Polyvinyl, Transgressive, and Celsius Girls
October 7, 2022
Immediately after the release of Antisocialites in 2017, Alvvays (pronounced like "always") went on extensive tours both as headliners and as support while writing their third album, Blue Rev. However, it wasn’t an easy-going process to craft the new record, and while the pandemic is to blame, this band had a few interesting and unique hurdles; a thief broke into lead singer Molly Rankin's apartment and stole a recorder with several demos contained on it, and the day after, a basement flood destroyed all of the band's gear. They eventually regrouped in October, 2021 in a studio in Los Angeles with producer Shawn Everett to work.

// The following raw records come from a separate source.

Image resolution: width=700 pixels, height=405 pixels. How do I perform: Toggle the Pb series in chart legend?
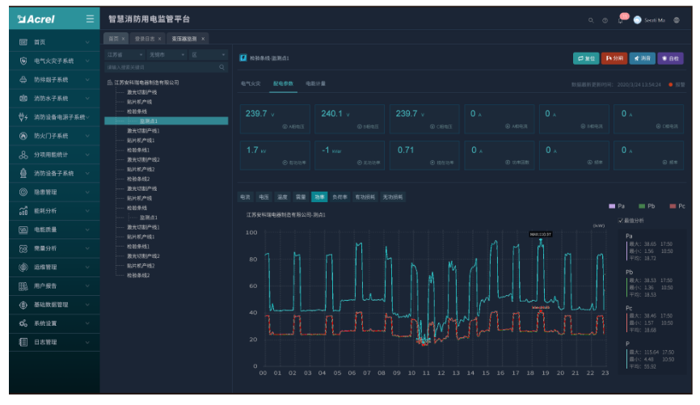(647, 206)
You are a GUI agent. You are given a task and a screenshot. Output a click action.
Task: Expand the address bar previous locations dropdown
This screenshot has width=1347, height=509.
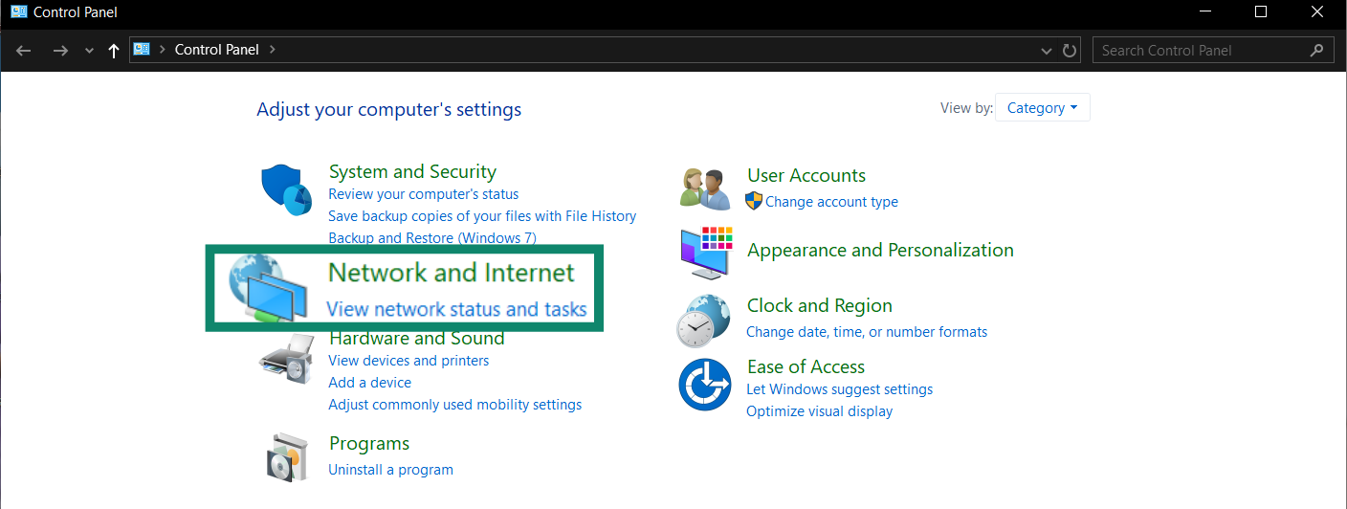pos(1046,51)
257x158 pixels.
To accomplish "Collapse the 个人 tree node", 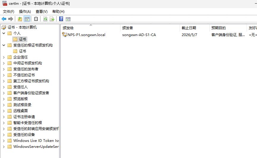I will click(4, 33).
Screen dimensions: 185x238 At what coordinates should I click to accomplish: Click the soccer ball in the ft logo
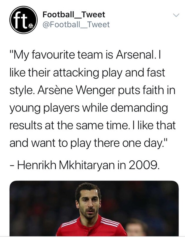coord(31,26)
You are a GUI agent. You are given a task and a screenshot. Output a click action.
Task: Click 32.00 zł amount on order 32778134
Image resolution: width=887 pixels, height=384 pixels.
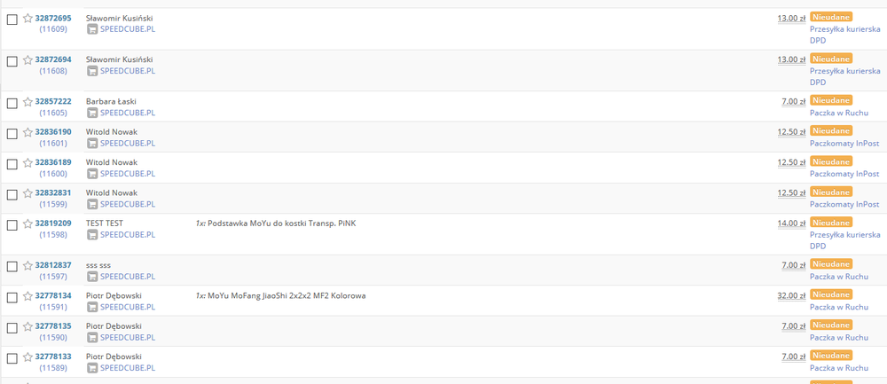791,296

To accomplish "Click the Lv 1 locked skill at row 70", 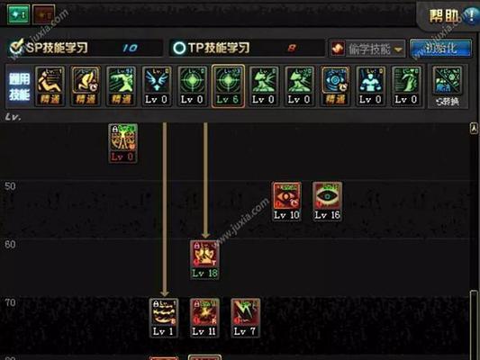I will click(x=164, y=318).
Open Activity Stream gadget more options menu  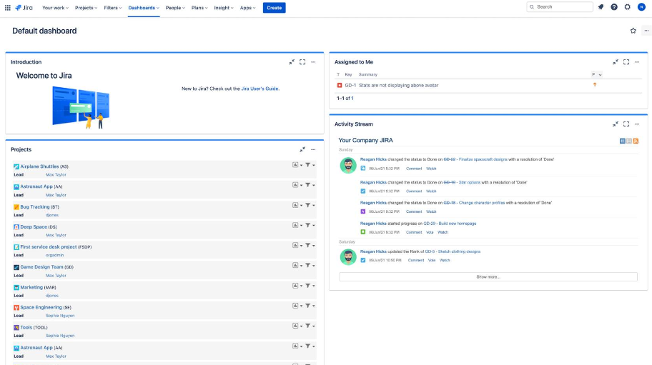pos(637,124)
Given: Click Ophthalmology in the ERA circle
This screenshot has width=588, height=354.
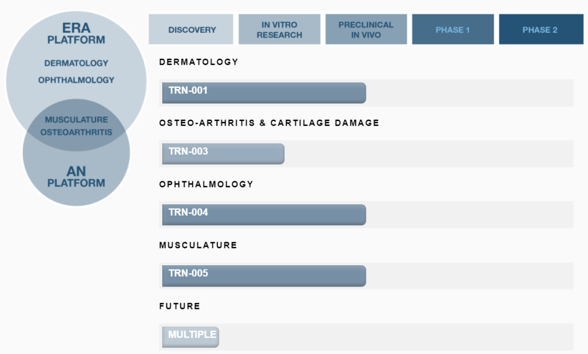Looking at the screenshot, I should [76, 80].
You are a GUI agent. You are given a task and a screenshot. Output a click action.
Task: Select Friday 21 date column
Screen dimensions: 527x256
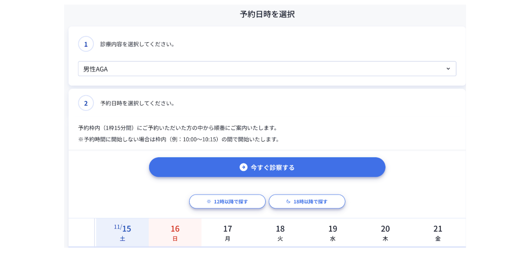click(438, 232)
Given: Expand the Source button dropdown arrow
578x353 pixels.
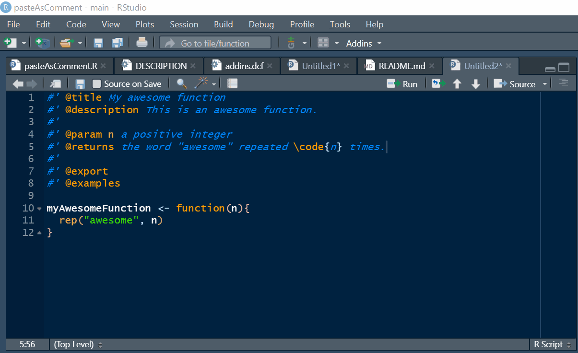Looking at the screenshot, I should coord(544,84).
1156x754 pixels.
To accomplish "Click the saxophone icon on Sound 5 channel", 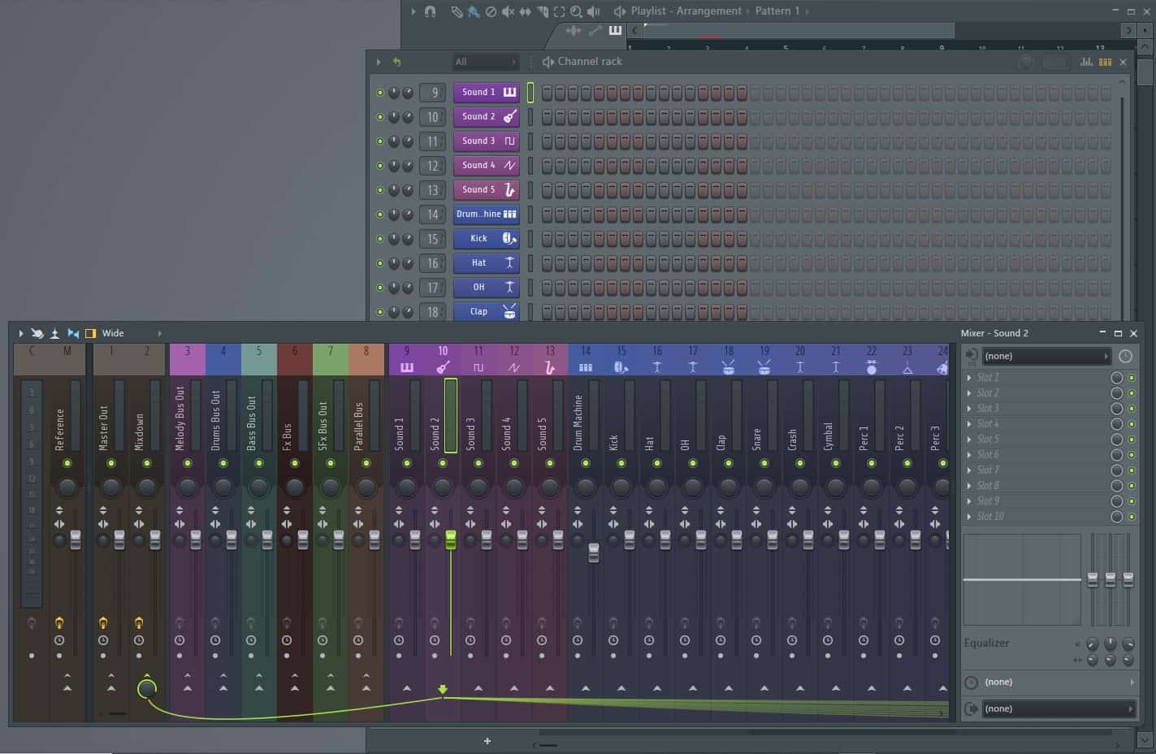I will click(x=509, y=189).
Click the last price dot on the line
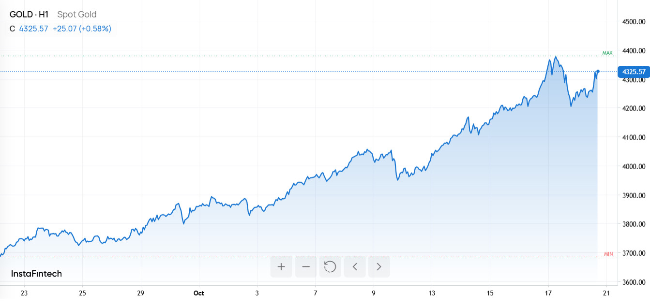 pyautogui.click(x=598, y=72)
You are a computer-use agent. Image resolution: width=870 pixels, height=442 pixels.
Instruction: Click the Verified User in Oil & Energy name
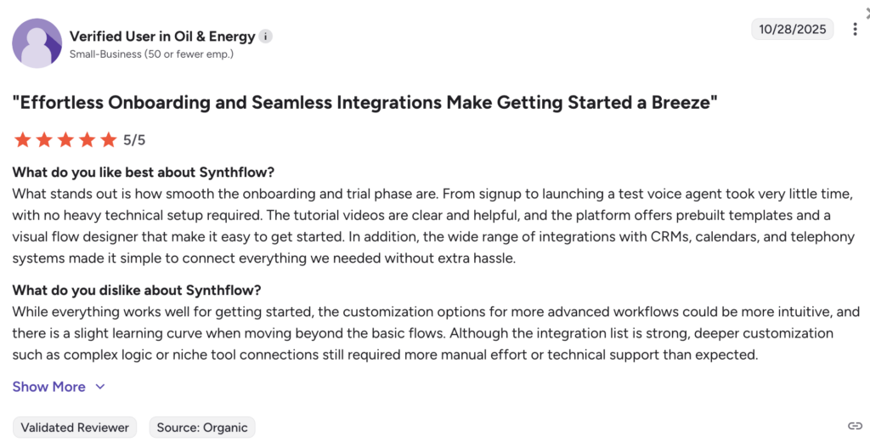162,37
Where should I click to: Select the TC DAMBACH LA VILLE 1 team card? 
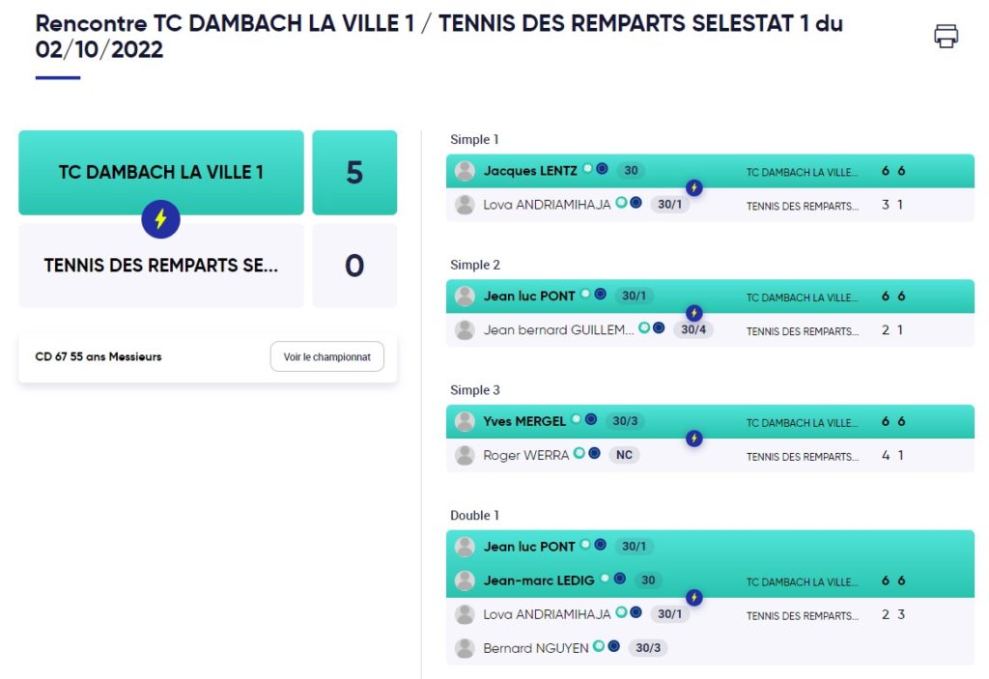click(x=161, y=172)
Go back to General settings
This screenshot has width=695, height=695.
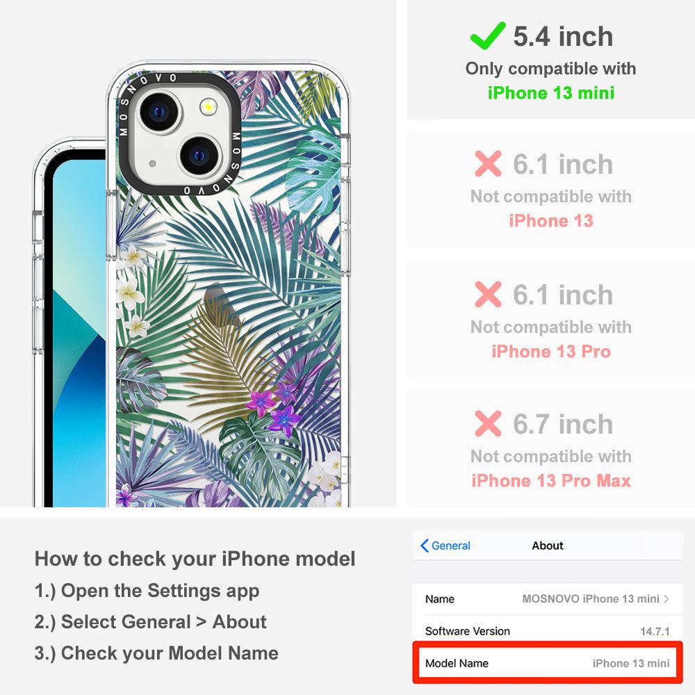pyautogui.click(x=445, y=546)
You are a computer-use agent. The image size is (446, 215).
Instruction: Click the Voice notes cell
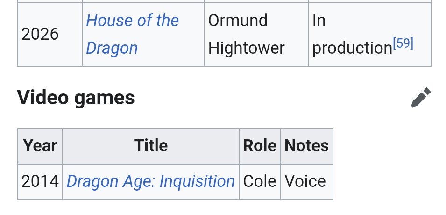tap(307, 182)
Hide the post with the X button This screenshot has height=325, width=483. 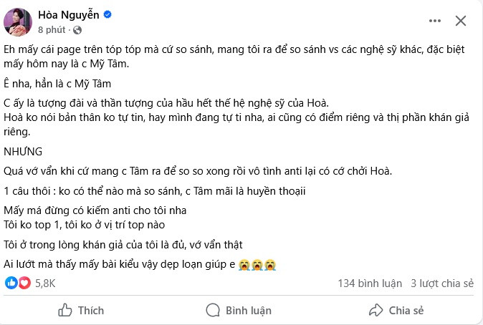461,20
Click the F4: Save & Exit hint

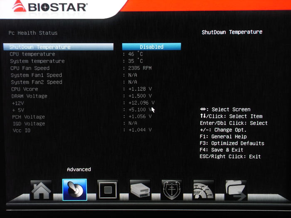click(222, 150)
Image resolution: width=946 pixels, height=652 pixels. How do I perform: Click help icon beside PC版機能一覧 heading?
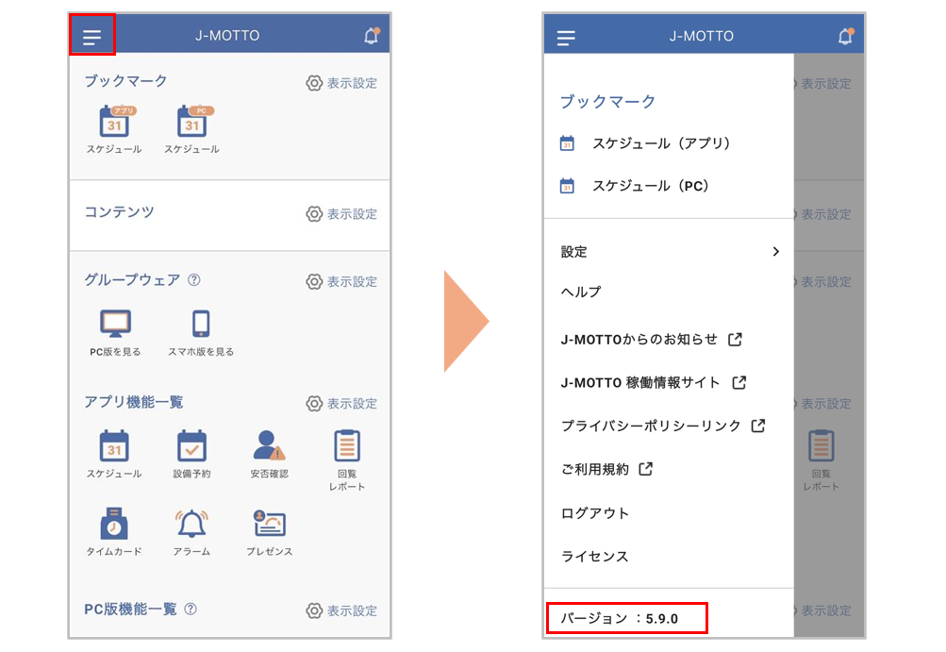(x=191, y=610)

Stories from a Rock n Roll Heart
Highway 20 Record
June 30, 2023
The triumphant upcoming 15th studio album by the American singer-songwriter Lucinda Williams comes as a sort of victory lap — in the past three years, the legendary rocker has survived a tornado and a stroke all while the pandemic raged in the background. Even though she can’t play guitar as a result of the stroke, she refuses to go down without a fight. She played more shows in 2022 than she has any year since 2017, except now she has a support team for touring and collaborating on songwriting instead of doing it all on her own. Her newfound love of being in the studio and working with other creatives has influenced her workflow so much that the sequel to this record is already done and set to release sometime in 2024. The three singles that have been released so far leading up the June 30th album drop are, "New York Comeback," "Stolen Moments," and "Where the Song Will Find Me."
Moving on Skiffle
March 10, 2023
After two heavy-hitting albums of political ranting about lockdowns, Van Morrison appears to have got everything off his chest and gone back to his basics. His newest record is 23 covers of early country, gospel, folk, and blues songs that he first encountered at Belfast’s Atlantic Records during the skiffle craze of 1956–57. It only seems fair that such an old music genre and an old crooner cross paths again in 2023. This is, after all, the 44th studio album by the Northern Irish singer-songwriter. The 90-minute record, despite the beastly length, feels like a moment of peace after two intense albums; Moving on Skiffle is light and lively, an easy record to enjoy.